G7: il Mar cinese meridionale tra Pechino e Washington
Un conflitto a bassa intensità s’intravvede dietro il confronto ravvicinato tra forze navali statunitensi e cinesi nel Mar cinese meridionale (Mcm). Il contesto è quello della disputa tra Cina e Filippine decisa da un lodo arbitrale nel 2016. Ma gli Stati Uniti contestano con operazioni navali alcune rivendicazioni cinesi nell’ambito del Programma sulla libertà di navigazione (Fon) condotto su scala mondiale. Di questo si parlerà in Canada nel prossimo G7, come già avvenuto in simili precedenti incontri di Roma, Tokyo e Berlino. L’interesse dei Paesi G7 è un riflesso di quello Usa: la Cina, con il suo riarmo navale, rivela le sue ambizioni marittime; a preoccuparsene non dovrebbero solo essere Giappone e Regno Unito ma anche l’Ue, Italia in primis.
Isole e scogli contesi
Non è facile sintetizzare in poche righe l’essenza della disputa territoriale del Mcm. In termini generali può dirsi che varie formazioni insulari non possiedono secondo la Convenzione del diritto del mare (Unclos) – essendo composte da scogli disabitati o affioranti a bassa marea – caratteristiche tali da generare a pieno titolo acque territoriali e zona economica esclusiva (Zee). La Cina disconosce questo regime. In più, ha intrapreso un programma di costruzione, su atolli o scogli disabitati, di “isole artificiali” con strutture militari.
La questione è stata portata dalle Filippine, nel 2013, davanti ad un tribunale arbitrale. Il quale ha deciso nel 2016, in assenza della Cina non costituitasi nel procedimento, che Pechino non ha diritto di reclamare acque territoriali e Zee in varie formazioni insulari (come le Spratly e Paracels, o l’atollo di Scarborough) né di alterarne lo stato naturale con strutture artificiali.

Elenco righe:
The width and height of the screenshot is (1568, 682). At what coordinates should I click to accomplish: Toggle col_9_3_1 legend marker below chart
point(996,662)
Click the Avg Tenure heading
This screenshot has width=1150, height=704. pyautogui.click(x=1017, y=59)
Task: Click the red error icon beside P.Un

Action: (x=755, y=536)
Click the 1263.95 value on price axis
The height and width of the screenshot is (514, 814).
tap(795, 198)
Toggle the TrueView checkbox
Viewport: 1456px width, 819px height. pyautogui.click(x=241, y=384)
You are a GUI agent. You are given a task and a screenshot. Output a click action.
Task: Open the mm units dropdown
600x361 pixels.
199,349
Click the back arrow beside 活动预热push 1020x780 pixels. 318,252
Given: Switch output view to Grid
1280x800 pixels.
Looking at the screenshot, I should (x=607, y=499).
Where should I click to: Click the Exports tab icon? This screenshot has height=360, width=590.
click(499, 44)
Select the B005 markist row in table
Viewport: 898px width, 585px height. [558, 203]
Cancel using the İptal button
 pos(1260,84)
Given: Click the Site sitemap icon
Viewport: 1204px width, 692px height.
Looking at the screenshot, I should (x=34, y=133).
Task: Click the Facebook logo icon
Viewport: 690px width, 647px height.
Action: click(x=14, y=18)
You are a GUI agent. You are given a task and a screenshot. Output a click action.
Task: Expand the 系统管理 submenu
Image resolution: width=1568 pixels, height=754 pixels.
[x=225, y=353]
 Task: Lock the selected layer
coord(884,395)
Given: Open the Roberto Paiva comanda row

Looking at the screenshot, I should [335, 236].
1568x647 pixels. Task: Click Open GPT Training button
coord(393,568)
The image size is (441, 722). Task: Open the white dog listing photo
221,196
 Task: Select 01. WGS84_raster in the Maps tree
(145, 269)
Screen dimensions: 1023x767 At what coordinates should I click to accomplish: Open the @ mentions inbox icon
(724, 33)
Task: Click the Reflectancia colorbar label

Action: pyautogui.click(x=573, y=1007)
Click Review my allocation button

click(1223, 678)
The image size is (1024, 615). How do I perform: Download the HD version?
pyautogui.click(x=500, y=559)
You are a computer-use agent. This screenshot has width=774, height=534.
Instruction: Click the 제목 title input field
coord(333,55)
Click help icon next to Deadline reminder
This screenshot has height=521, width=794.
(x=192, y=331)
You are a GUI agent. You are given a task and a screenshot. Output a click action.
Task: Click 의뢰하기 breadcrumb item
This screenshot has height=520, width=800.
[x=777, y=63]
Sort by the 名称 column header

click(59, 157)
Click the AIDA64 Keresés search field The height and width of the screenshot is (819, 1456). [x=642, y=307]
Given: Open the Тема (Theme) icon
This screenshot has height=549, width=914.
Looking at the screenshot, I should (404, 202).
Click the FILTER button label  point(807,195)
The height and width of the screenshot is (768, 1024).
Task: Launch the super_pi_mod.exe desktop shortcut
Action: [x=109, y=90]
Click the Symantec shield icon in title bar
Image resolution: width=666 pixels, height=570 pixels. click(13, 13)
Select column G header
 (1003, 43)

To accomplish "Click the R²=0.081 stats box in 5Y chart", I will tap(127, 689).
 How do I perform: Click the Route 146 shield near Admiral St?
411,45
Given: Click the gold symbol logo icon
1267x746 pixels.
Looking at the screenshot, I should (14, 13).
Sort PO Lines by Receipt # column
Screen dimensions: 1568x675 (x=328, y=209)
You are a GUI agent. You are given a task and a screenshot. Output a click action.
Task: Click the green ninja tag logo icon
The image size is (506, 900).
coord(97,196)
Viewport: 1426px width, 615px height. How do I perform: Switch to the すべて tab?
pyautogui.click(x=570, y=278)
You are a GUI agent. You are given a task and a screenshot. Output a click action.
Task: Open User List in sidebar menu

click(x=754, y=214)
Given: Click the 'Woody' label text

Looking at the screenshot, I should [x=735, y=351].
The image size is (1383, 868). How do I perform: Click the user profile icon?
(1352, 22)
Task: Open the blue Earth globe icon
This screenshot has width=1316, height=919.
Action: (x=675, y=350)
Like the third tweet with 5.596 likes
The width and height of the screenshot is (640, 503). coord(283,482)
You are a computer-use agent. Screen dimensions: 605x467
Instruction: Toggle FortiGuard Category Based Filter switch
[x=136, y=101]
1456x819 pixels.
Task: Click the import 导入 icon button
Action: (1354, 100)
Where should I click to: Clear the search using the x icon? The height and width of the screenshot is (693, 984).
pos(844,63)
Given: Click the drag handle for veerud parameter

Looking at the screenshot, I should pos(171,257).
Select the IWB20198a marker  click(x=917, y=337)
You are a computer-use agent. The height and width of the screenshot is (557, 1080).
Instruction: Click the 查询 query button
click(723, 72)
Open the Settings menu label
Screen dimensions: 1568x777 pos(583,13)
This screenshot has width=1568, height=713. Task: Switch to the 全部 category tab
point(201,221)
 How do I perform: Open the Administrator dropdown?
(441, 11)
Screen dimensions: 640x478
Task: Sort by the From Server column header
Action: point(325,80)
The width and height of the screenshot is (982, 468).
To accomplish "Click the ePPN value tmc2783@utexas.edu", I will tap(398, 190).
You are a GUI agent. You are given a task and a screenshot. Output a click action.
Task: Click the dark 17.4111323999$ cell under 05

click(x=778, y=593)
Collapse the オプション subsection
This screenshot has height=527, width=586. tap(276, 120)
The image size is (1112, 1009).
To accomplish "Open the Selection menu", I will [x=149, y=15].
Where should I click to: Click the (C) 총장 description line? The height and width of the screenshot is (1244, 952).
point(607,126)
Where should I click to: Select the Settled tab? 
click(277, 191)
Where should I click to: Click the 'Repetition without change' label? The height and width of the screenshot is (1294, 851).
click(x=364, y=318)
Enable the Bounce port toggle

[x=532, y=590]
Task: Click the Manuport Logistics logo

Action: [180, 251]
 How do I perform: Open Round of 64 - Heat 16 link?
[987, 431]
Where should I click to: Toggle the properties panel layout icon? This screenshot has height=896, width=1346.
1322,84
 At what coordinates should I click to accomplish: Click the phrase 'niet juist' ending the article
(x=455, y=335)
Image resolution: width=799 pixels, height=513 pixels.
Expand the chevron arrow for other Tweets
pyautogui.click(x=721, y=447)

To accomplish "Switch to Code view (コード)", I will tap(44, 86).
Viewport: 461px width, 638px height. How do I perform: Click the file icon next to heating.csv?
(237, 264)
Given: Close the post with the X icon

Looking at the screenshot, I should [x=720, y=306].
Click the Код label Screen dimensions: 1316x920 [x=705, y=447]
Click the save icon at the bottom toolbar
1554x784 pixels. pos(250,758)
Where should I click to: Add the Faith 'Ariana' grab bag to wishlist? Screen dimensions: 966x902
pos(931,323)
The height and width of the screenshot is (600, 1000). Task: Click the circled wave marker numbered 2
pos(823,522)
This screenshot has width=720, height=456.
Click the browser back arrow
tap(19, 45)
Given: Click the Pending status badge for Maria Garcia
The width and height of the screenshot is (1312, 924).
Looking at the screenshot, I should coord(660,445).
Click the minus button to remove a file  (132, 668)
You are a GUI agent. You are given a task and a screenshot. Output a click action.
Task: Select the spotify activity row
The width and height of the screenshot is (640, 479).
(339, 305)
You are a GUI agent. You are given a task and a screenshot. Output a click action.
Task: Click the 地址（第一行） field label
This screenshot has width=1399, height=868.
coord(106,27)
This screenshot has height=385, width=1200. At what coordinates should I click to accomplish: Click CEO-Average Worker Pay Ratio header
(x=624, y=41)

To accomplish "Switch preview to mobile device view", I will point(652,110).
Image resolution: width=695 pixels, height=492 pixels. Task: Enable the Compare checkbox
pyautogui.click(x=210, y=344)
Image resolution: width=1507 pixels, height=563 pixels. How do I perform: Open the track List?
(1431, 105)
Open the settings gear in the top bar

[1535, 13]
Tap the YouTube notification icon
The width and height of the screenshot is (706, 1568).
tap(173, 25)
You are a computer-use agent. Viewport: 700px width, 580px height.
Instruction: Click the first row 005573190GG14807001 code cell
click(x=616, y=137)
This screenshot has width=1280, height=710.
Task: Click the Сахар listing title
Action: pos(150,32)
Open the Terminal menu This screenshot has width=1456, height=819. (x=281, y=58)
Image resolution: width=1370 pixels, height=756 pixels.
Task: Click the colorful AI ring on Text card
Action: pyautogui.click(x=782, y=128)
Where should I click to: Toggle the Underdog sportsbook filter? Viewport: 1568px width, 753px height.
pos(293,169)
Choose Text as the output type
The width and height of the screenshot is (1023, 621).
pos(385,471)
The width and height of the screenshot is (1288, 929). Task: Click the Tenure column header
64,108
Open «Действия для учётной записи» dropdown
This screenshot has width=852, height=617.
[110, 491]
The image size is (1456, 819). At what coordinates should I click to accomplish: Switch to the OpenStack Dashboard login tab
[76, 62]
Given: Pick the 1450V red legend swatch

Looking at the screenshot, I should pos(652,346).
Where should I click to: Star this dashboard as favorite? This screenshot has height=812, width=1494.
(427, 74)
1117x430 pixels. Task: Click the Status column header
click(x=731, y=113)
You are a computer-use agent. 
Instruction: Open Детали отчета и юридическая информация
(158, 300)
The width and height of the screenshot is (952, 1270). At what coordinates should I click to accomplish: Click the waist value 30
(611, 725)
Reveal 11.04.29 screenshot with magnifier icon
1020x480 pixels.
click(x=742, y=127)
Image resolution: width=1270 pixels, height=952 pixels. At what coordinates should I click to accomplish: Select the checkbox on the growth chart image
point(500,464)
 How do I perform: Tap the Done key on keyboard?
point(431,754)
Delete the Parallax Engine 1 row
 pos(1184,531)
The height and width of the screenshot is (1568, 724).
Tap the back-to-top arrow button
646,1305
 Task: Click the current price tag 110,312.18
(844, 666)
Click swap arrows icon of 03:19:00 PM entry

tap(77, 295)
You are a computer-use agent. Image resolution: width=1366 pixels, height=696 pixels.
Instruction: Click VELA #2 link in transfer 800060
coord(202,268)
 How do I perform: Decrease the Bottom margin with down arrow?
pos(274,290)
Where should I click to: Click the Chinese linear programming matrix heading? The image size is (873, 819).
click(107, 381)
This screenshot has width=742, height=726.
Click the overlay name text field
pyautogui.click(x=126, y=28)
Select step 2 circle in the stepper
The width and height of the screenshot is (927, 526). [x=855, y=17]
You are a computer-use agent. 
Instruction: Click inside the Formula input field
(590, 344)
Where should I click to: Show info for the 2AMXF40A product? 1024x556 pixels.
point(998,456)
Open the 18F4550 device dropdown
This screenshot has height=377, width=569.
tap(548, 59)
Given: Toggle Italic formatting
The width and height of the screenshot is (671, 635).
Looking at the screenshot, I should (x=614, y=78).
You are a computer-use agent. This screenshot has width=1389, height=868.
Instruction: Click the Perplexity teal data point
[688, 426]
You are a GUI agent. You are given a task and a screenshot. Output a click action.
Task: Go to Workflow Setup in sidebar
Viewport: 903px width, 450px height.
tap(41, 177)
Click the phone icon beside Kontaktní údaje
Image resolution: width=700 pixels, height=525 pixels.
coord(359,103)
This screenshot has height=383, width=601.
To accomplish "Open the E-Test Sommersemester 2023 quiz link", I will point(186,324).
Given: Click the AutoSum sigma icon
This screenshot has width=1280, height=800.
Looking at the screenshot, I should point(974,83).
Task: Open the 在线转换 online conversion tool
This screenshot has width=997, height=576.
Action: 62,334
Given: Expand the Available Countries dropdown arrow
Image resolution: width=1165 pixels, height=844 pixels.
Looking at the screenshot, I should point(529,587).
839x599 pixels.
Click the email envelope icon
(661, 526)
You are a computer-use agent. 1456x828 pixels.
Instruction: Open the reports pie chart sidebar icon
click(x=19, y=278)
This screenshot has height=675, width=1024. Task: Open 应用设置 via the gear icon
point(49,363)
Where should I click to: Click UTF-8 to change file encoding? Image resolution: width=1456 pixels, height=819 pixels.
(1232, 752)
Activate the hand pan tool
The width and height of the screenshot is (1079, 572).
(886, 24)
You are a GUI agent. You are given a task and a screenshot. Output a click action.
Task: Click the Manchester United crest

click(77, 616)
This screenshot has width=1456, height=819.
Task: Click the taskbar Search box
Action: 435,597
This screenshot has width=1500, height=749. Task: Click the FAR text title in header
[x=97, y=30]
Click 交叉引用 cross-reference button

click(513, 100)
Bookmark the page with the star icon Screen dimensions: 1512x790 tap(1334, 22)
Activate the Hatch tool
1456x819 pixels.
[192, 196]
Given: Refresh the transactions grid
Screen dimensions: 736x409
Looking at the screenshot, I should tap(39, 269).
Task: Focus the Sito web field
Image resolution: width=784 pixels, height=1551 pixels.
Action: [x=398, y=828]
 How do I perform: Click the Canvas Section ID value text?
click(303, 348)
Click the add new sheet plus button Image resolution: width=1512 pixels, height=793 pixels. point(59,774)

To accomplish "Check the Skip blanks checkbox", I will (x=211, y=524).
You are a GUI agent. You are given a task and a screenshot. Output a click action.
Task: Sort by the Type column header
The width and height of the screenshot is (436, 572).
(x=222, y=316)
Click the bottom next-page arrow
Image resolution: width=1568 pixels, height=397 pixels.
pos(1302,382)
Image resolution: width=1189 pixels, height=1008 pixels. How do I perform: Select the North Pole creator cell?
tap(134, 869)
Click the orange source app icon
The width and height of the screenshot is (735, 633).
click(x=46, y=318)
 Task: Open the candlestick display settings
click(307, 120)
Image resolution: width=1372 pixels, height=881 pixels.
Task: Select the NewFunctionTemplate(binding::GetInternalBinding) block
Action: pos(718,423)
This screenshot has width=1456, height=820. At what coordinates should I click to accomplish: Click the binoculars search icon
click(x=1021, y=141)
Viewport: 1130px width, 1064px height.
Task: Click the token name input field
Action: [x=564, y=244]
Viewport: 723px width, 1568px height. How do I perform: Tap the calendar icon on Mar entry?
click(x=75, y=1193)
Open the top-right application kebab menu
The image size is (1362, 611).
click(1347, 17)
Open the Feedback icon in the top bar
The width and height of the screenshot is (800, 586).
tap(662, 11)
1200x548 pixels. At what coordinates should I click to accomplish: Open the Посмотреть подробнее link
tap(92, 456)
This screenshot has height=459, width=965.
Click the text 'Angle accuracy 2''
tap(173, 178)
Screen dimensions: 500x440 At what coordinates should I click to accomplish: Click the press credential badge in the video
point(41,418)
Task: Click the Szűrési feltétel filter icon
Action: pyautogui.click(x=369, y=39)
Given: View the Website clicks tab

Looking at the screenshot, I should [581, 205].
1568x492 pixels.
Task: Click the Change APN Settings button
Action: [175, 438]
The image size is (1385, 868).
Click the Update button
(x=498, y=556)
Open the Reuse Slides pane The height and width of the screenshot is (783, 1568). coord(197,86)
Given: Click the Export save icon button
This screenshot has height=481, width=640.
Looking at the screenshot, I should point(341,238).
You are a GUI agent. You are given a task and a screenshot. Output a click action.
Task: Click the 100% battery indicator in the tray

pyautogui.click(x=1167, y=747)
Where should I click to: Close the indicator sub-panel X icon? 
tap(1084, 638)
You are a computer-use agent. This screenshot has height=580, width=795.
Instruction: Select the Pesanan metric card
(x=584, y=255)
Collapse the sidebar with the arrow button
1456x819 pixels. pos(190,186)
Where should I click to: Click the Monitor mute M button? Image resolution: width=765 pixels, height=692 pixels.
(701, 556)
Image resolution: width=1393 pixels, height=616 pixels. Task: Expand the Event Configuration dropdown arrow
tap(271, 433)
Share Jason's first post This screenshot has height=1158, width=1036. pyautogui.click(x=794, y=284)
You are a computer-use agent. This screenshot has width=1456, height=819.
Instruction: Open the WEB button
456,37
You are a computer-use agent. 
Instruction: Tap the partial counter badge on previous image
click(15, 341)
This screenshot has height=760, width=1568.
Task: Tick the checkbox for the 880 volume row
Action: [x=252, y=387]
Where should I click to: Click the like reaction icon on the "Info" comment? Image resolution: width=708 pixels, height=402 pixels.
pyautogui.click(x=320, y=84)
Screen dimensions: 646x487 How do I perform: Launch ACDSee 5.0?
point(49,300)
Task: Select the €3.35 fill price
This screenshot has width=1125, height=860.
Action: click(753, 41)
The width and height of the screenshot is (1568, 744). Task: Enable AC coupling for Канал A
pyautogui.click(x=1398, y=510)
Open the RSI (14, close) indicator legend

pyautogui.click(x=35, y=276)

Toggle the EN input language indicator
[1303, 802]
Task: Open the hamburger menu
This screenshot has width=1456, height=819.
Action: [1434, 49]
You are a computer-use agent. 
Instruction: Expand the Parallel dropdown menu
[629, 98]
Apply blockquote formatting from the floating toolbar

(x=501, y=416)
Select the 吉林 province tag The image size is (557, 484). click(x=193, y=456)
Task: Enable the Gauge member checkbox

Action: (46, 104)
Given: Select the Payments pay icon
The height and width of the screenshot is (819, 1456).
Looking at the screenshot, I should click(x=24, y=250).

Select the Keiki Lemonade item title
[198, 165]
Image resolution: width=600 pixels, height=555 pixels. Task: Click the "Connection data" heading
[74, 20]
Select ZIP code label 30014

Compiti:
1. Secondo il testo sul Mar cinese meridionale, in quale anno le Filippine hanno sottoposto la questione a un tribunale arbitrale?
2. Traduca in inglese la seguente frase del testo sul Mar cinese meridionale: "Di questo si parlerà in Canada nel prossimo G7, come già avvenuto in simili precedenti incontri di Roma, Tokyo e Berlino."
3. Prosegua il testo sul Mar cinese meridionale a partire dall'ultima frase riportata.

Risposte ai compiti:
1. Nel 2013.

2. This will be discussed in Canada at the next G7, as already happened at similar previous meetings in Rome, Tokyo and Berlin.

3.
Successivamente Manila, sotto la presidenza di Duterte, ha intrapreso la via della riappacificazione, collaborando con la Cina per lo sfruttamento congiunto delle risorse energetiche contese, più che reclamare l’applicazione della decisione arbitrale.
Libertà di navigazione
In tale contesto si inseriscono le azioni di protesta condotte da anni dagli Stati Uniti – e di recente anche dalla Gran Bretagna – negli spazi marittimi contesi per riaffermare, anche in favore dei propri alleati della regione, la libertà di transito delle navi da guerra. Questo diritto, desumibile in via interpretativa dalla Convenzione del diritto del mare (Unclos), è stato oggetto di dichiarazioni, come quella dell’Italia, rilasciate da vari Paesi al momento dell’adesione all’Unclos.
Il G7 sostiene integralmente le posizioni statunitensi inserendole nella cornice della sicurezza marittima del Mcm. Specifici documenti sono stati dedicati alla questione durante varie riunioni G7, inclusa quella di Roma. Il tema è in agenda durante l’attuale presidenza di turno canadese del G7. Di fatto, il sostegno di alcuni membri G7 alle posizioni Usa sembra sostanzialmente formale.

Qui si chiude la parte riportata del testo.